Publication year - 2019
Publication title -
magnetic resonance in medicine
Language(s) - English
Resource type - Journals
SCImago Journal Rank - 1.696
H-Index - 225
eISSN - 1522-2594
pISSN - 0740-3194
DOI - 10.1002/mrm.27512
Subject(s) - voxel , diffusion mri , physics , tractography , orientation (vector space) , magnetoencephalography , tensor (intrinsic definition) , functional magnetic resonance imaging , white matter , correlation , angular resolution (graph drawing) , pattern recognition (psychology) , nuclear magnetic resonance , artificial intelligence , computer science , magnetic resonance imaging , neuroscience , mathematics , geometry , psychology , medicine , radiology , electroencephalography , combinatorics
Purpose Functional magnetic resonance imaging with BOLD contrast is widely used for detecting brain activity in the cortex. Recently, several studies have described anisotropic correlations of resting‐state BOLD signals between voxels in white matter (WM). These local WM correlations have been modeled as functional‐correlation tensors, are largely consistent with underlying WM fiber orientations derived from diffusion MRI, and appear to change during functional activity. However, functional‐correlation tensors have several limitations.
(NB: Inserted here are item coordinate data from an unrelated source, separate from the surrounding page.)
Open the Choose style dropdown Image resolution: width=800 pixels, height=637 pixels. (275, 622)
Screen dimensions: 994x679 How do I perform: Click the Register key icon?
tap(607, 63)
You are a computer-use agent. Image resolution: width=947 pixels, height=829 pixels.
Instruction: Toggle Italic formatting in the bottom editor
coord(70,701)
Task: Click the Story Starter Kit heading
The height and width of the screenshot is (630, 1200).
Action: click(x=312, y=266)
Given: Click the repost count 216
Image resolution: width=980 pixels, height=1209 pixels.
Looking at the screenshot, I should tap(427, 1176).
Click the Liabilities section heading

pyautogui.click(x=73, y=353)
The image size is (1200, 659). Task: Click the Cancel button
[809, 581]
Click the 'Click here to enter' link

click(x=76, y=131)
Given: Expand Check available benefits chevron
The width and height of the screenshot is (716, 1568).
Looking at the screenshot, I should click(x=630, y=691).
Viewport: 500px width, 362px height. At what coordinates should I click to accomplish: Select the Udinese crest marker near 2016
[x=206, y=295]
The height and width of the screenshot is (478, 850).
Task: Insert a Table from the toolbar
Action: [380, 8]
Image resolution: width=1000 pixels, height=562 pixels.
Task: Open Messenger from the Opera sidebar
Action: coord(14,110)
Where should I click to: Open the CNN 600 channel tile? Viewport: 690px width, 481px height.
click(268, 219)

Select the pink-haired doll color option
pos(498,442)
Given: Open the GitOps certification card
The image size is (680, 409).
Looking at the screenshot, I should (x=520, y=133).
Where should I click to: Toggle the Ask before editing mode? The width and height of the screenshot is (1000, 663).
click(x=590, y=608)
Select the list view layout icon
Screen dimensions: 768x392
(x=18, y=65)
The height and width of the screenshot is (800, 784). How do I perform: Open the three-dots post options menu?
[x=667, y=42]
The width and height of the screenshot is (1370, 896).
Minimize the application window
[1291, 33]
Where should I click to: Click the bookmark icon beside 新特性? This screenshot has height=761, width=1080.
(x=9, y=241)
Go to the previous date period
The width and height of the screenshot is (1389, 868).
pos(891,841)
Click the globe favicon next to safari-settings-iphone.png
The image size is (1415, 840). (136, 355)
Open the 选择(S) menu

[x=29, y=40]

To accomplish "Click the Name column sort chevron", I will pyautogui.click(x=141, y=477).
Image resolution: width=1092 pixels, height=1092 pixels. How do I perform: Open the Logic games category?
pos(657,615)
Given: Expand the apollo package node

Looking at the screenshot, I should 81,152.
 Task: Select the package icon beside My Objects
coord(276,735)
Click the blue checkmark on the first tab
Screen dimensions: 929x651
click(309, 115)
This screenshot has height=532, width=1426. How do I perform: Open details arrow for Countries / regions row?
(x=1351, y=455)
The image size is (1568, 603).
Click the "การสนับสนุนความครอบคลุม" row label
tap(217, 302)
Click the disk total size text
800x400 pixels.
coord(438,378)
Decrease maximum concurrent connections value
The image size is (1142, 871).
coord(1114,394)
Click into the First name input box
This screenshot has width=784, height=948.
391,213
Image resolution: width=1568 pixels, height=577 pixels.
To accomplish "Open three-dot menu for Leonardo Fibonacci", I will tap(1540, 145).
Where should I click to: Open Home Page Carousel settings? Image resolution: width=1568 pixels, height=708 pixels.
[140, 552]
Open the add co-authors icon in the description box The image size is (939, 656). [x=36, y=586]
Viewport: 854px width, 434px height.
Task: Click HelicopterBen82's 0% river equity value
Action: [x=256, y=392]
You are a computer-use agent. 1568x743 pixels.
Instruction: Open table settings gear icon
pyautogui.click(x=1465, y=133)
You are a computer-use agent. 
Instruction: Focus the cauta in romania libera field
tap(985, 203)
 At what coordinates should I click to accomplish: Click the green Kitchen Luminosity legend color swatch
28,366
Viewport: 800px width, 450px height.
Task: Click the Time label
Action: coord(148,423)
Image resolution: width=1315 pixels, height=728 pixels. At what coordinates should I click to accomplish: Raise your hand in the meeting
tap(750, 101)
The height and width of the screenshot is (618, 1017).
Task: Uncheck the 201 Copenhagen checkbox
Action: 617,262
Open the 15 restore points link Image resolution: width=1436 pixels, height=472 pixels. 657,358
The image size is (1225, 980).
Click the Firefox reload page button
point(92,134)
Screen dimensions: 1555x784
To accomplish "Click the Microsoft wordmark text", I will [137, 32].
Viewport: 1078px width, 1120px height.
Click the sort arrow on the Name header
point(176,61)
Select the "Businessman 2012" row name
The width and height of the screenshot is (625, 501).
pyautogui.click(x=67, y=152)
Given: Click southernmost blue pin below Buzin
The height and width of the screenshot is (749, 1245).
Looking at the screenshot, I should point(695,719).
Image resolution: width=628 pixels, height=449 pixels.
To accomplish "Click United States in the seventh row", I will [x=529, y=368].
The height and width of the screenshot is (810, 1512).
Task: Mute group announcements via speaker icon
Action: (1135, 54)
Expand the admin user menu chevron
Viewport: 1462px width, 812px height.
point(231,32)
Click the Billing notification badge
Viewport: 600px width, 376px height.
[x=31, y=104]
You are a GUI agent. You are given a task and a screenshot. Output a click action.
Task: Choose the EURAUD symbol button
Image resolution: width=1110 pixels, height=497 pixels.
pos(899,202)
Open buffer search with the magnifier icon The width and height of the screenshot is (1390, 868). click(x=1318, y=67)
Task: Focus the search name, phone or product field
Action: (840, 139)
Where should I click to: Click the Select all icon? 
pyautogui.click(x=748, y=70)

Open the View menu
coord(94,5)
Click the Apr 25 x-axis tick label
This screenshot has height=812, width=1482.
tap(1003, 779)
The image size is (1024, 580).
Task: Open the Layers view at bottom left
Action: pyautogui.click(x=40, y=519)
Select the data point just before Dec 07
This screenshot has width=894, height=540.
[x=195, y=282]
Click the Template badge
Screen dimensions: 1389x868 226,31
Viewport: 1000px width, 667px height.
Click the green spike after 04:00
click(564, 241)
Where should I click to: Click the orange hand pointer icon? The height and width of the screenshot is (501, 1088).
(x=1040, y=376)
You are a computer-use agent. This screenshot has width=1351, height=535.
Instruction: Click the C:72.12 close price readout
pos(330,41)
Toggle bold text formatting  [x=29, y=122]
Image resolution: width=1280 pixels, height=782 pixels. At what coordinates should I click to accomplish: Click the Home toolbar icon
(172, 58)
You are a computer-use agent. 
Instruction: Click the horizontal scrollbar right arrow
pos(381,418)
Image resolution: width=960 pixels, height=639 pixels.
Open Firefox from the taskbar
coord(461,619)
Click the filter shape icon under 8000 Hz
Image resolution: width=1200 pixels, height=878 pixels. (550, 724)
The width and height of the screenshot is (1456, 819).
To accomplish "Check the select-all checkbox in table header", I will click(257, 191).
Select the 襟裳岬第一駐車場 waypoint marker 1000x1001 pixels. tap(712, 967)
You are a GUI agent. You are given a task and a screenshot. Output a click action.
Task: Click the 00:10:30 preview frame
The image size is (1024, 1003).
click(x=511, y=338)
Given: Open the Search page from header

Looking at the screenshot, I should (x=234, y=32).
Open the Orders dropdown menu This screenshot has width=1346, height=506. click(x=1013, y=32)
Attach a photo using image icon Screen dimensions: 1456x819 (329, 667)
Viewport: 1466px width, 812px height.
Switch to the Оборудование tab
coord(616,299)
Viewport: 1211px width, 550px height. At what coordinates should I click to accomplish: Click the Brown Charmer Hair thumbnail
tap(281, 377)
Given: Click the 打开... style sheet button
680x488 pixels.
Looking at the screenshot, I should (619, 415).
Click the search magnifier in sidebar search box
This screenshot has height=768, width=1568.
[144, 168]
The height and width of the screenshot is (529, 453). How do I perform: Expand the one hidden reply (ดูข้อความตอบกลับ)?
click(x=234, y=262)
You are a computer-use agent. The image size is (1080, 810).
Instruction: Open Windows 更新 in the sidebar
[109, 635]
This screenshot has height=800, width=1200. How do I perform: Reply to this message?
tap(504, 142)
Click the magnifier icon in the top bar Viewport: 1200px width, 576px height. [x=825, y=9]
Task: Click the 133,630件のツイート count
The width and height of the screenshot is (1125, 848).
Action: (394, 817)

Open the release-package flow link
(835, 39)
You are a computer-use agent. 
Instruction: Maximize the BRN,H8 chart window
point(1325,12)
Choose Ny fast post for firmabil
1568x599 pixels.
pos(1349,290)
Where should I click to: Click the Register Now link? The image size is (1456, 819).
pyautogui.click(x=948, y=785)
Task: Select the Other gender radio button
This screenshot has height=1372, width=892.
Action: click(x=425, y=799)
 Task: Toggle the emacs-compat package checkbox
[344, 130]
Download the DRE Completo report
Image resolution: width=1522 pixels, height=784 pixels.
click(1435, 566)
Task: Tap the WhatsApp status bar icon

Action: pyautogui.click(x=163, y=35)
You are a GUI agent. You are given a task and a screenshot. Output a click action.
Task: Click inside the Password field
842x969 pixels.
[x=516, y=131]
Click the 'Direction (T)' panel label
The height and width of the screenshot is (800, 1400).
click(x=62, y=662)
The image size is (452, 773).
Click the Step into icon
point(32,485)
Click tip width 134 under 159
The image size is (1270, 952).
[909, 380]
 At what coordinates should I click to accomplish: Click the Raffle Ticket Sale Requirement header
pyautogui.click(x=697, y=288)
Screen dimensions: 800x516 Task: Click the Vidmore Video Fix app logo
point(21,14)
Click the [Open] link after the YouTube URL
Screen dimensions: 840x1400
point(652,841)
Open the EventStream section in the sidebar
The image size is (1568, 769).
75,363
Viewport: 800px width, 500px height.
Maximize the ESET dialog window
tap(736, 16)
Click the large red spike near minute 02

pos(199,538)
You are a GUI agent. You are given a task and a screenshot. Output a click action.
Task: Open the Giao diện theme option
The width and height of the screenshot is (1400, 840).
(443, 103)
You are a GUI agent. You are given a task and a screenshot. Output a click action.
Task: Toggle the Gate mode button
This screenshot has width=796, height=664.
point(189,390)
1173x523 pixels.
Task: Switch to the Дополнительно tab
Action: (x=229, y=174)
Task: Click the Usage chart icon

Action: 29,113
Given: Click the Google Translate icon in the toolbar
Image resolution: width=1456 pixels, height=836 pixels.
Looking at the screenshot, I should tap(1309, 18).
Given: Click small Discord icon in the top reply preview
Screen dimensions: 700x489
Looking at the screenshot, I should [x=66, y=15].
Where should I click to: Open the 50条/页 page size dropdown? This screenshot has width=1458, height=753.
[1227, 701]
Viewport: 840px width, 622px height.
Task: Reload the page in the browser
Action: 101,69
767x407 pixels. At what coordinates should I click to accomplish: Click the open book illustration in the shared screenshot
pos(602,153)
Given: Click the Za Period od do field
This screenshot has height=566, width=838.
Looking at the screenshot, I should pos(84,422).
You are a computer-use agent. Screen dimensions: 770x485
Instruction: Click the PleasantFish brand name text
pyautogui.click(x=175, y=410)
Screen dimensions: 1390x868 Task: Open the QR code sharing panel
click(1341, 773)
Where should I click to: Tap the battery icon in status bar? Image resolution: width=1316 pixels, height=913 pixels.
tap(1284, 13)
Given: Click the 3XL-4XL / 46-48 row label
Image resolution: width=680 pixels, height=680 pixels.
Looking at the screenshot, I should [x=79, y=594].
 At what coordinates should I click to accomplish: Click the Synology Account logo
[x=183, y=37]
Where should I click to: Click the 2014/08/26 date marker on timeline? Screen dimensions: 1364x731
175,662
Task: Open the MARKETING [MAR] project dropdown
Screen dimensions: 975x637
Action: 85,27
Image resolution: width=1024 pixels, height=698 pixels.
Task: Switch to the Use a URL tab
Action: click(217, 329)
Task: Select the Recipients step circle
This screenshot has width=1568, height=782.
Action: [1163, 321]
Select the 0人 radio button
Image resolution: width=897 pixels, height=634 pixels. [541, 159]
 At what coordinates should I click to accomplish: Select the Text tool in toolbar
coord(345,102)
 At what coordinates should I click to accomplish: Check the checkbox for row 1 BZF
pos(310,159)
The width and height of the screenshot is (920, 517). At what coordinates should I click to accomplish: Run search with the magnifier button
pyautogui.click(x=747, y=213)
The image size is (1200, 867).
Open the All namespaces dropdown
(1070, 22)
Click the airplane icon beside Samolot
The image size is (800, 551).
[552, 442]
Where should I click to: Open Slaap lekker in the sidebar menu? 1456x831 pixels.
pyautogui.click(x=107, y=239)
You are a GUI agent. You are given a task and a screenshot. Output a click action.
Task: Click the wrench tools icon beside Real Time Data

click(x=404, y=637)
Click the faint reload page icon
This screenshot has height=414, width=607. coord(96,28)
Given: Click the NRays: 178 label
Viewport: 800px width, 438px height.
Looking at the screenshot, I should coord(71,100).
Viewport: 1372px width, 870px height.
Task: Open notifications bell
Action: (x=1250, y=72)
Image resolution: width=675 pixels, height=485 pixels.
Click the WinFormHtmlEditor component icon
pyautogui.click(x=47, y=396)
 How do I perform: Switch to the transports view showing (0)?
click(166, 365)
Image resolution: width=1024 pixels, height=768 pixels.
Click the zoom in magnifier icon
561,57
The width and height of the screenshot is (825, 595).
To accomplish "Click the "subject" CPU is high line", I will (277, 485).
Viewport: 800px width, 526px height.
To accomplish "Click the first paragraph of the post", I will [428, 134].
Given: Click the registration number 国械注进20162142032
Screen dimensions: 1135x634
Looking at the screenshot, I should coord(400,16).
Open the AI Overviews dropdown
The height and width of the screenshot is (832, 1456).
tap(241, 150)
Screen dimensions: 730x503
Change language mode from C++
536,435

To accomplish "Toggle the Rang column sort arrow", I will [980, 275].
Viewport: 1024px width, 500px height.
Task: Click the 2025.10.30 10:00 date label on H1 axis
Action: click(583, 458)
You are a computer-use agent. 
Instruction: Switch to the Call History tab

The use of only nearest‐neighbor voxels makes functional‐correlation tensors sensitive to noise. Furthermore, adjacent voxels tend to have higher correlations than diagonal voxels, resulting in orientation‐related biases. Finally, the tensor model restricts functional correlations to an ellipsoidal bipolar‐symmetric shape, and precludes the ability to detect complex functional orientation distributions (FODs). Methods We introduce high‐angular‐resolution functional‐correlation imaging (HARFI) to address these limitations. In the same way that high‐angular‐resolution diffusion imaging (HARDI) techniques provide more information than diffusion tensors, we show that the HARFI model is capable of characterizing complex FODs expected to be present in WM. Results We demonstrate that the unique radial and angular sampling strategy eliminates orientation biases present in tensor models. We further show that HARFI FODs are able to reconstruct known WM pathways. Finally, we show that HARFI allows asymmetric “bending” and “fanning” distributions, and propose asymmetric and functional indices which may increase fiber tracking specificity, or highlight boundaries between functional regions. Conclusions The results suggest the HARFI model could be a robust, new way to evaluate anisotropic BOLD signal changes in WM.